* **Collected data**:
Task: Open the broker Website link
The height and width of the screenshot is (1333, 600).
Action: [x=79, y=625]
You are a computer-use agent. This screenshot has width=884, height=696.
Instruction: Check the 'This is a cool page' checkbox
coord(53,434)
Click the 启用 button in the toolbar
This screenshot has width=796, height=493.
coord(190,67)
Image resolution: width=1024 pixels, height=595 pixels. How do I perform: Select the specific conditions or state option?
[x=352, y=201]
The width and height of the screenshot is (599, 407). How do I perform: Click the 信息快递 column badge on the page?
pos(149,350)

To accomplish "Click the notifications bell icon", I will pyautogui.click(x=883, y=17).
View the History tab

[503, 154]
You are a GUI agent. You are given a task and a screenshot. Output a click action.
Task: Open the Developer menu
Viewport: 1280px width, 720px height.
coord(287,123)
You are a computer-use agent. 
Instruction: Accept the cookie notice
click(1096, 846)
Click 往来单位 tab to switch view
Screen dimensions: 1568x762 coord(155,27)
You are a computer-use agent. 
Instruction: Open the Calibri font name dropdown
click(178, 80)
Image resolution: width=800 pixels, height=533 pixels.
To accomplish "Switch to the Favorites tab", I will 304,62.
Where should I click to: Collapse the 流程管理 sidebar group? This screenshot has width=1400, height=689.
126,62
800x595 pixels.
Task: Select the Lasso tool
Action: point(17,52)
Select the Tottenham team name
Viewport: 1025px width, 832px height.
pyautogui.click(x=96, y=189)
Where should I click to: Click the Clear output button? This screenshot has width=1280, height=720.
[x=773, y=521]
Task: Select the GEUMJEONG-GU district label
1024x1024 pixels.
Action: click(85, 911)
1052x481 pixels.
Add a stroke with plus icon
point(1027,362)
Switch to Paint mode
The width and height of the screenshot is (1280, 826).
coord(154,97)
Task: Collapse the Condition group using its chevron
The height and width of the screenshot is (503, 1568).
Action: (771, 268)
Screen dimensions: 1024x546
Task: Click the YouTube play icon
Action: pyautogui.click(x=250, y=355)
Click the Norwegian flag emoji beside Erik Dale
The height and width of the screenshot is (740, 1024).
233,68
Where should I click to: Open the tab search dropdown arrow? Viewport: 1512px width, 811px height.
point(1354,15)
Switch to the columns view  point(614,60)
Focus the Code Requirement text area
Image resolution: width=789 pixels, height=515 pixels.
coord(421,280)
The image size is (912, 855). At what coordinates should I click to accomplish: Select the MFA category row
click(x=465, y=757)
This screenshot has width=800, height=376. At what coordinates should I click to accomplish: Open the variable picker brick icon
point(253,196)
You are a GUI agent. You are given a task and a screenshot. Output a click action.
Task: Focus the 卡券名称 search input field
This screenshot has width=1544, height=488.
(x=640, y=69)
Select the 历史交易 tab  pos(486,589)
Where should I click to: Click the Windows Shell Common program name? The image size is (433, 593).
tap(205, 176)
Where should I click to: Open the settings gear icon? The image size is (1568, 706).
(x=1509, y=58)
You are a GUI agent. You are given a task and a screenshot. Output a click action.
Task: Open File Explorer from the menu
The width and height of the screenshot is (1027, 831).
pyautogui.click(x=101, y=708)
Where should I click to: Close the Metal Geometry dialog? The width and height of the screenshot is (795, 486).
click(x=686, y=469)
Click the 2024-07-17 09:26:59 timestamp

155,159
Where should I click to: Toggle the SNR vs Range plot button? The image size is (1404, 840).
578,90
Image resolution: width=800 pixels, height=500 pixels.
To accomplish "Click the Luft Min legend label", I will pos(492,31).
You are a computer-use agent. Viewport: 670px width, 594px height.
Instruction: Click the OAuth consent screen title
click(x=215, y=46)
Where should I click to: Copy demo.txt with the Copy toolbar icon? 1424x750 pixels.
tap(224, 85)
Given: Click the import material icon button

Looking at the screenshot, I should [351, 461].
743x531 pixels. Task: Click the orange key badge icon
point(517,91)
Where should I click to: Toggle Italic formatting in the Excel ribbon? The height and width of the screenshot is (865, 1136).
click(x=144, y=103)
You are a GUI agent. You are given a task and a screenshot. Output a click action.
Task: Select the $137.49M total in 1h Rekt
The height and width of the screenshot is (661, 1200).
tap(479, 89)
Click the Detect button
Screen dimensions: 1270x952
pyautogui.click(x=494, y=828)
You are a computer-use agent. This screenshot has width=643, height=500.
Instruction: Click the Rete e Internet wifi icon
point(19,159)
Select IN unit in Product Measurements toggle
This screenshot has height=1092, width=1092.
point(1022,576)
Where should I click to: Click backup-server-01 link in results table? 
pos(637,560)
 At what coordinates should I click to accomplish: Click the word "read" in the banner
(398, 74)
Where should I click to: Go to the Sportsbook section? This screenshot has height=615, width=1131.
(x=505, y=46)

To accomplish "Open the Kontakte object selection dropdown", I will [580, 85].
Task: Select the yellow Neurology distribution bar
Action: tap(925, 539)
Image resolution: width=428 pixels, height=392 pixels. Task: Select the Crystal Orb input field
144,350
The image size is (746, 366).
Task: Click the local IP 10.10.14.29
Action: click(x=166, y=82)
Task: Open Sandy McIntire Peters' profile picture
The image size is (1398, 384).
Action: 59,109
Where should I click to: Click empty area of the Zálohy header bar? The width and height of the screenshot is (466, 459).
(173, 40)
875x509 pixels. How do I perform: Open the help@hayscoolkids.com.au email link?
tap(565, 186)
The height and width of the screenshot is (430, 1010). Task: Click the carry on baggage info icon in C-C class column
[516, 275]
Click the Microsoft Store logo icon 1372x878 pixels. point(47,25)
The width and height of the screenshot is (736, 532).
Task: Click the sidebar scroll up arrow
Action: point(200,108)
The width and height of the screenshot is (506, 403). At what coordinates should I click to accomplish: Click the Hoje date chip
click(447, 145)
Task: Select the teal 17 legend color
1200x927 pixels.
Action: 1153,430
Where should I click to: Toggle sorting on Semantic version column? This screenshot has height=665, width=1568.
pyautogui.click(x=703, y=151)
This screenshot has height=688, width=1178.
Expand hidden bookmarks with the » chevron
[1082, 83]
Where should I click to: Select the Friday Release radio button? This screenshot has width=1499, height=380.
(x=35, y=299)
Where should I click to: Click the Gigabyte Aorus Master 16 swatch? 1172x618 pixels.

* **WHAT YOU SHOULD DO**: Please return every line of the records that contains the word "computer".

* **EXERCISE RESULT**:
You are a computer-use agent. This screenshot has width=884, height=696.
You are a computer-use agent. 
You are a computer-use agent. 
You are a computer-use agent. Viewport: 670px width, 594px height.
You are a computer-use agent. This screenshot has width=643, height=500.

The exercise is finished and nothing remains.